Two men were arrested on federal charges after allegedly converting to their personal use more than $2.2 million in loans that were meant to be given to ailing small businesses due to the pandemic-induced crisis.
The FBI arrested two men on federal charges after allegedly converting to their personal use more than $2.2 million in loans that were meant to be given to small businesses that have been suffering due to pandemic-induced crisis, the Attorney’s Office in Oregon said in a statement.
U.S. Attorney Billy Williams said Andrew Aaron Lloyd, 50, and Russell A. Schort, 38, have been charged with wire fraud, bank fraud and money-laundering through a criminal complaint filed against them.
According to the federal prosecutors, the two men took advantage of the economic relief programs, including the Economic Injury Disaster Loans and the Paycheck Protection Program.
These programs were handled by the Small Business Administration as authorized by the Coronavirus Aid, Relief, and Economic Security (CARES) Act.

→ **EXCERPTED RECORDS**:
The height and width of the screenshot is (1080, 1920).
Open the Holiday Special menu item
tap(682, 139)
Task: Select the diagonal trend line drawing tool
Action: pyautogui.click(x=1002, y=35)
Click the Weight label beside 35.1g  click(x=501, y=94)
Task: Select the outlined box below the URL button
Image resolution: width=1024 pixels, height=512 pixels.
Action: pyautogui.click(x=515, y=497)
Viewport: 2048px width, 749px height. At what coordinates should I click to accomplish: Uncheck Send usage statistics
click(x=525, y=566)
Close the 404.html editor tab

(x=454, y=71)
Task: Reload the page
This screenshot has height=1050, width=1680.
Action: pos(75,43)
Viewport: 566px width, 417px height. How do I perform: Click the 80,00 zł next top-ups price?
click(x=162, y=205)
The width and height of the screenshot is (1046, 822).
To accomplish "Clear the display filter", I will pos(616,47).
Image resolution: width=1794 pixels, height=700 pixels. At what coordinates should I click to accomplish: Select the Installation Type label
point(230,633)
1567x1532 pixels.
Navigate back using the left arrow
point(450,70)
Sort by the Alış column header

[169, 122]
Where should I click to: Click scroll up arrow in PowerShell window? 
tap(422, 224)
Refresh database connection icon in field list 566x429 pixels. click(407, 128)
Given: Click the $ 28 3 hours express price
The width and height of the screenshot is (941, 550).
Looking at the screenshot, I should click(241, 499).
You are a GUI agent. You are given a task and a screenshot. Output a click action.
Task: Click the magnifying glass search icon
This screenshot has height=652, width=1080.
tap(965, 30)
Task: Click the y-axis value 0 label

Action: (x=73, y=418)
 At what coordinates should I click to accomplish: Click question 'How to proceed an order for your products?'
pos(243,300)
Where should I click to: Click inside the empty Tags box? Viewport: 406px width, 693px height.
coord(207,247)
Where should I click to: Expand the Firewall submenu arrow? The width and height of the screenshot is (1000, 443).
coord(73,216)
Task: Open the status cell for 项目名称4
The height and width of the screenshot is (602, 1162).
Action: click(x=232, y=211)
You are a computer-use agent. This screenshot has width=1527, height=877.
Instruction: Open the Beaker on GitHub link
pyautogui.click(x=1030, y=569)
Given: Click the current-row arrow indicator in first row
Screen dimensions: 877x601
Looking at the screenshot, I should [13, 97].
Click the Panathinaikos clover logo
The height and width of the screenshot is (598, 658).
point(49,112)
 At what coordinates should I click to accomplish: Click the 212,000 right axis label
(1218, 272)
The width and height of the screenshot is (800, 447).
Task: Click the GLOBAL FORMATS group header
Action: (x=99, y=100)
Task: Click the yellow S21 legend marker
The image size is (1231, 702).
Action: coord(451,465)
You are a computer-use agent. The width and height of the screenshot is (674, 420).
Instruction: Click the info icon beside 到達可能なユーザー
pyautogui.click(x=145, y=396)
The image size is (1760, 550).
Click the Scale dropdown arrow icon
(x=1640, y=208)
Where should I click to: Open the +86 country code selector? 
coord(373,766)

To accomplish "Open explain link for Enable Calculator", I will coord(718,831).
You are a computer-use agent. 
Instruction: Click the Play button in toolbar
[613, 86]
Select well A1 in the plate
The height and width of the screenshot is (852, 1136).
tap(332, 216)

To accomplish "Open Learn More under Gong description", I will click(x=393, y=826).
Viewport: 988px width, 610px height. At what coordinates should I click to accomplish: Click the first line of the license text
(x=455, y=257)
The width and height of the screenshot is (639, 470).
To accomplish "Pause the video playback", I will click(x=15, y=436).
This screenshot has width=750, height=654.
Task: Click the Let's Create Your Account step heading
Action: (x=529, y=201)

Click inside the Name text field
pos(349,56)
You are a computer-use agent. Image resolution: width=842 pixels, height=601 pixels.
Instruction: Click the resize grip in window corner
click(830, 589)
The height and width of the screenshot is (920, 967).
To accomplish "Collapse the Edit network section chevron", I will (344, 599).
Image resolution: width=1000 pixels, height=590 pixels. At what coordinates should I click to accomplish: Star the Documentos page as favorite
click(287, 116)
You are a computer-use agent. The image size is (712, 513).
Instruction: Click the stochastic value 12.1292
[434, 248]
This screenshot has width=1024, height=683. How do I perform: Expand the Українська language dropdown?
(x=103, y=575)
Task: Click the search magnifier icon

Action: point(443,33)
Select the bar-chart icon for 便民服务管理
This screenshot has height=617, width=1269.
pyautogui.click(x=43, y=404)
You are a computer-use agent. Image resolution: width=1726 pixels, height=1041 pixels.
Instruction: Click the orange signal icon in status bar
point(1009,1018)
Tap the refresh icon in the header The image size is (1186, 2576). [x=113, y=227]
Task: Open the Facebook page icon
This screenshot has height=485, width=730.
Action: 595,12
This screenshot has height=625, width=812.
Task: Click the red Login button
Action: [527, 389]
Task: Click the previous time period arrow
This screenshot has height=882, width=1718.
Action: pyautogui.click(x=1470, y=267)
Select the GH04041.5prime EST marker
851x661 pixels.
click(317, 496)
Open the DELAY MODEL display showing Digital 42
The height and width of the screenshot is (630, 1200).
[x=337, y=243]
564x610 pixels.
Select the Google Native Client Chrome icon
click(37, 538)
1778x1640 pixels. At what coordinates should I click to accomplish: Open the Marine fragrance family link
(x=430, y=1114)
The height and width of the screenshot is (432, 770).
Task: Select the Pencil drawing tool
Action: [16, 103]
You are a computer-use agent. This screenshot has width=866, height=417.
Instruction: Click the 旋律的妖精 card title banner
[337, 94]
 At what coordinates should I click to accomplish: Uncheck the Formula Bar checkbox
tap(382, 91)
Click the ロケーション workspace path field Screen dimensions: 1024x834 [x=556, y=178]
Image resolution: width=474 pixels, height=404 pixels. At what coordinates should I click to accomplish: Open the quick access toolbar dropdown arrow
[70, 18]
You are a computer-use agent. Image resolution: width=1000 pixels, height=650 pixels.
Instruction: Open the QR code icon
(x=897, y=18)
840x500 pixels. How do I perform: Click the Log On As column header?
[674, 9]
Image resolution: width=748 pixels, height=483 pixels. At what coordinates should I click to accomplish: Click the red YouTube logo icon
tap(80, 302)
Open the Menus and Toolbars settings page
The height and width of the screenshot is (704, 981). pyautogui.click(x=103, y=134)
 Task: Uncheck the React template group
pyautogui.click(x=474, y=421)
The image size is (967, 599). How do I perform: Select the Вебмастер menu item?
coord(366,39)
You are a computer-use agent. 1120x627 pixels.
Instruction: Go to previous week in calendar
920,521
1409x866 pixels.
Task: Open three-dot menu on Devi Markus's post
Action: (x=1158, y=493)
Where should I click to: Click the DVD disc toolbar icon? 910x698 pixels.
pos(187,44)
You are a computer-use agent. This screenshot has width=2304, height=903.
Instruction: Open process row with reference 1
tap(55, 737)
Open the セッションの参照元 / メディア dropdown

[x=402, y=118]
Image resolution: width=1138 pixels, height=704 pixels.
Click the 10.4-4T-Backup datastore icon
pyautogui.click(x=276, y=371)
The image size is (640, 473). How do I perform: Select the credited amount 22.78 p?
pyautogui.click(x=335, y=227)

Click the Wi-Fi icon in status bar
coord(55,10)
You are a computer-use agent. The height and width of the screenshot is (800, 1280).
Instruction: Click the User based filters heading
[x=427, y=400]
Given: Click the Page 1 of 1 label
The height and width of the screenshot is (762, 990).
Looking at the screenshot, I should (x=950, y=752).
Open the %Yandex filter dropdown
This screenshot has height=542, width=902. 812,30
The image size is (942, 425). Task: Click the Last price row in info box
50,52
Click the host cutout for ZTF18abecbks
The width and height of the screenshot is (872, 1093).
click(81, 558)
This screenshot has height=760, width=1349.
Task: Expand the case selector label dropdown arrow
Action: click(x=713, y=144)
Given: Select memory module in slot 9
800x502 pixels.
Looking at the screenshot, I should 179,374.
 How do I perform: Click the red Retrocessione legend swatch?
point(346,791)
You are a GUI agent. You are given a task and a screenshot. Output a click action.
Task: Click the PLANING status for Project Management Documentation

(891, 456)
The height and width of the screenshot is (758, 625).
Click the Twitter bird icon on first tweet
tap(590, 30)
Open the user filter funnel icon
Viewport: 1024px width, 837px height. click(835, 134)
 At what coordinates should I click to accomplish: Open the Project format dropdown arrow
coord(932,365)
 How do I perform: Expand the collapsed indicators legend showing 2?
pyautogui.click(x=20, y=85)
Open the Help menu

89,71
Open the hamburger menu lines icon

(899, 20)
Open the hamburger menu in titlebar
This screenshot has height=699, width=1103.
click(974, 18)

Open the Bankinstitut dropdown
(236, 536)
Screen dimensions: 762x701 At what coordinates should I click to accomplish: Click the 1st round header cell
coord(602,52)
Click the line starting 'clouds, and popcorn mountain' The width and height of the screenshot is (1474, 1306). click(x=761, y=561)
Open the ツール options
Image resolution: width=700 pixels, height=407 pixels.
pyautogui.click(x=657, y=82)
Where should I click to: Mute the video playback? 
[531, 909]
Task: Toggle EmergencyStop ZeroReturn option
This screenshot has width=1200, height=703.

→ **GOAL OF THE EXERCISE**: Repeat word for word the part of the news report starting at "According to the" and stopping after "Security (CARES) Act.". Rely only on the news report, not on the items.

→ **TASK RESPONSE**:
According to the federal prosecutors, the two men took advantage of the economic relief programs, including the Economic Injury Disaster Loans and the Paycheck Protection Program.
These programs were handled by the Small Business Administration as authorized by the Coronavirus Aid, Relief, and Economic Security (CARES) Act.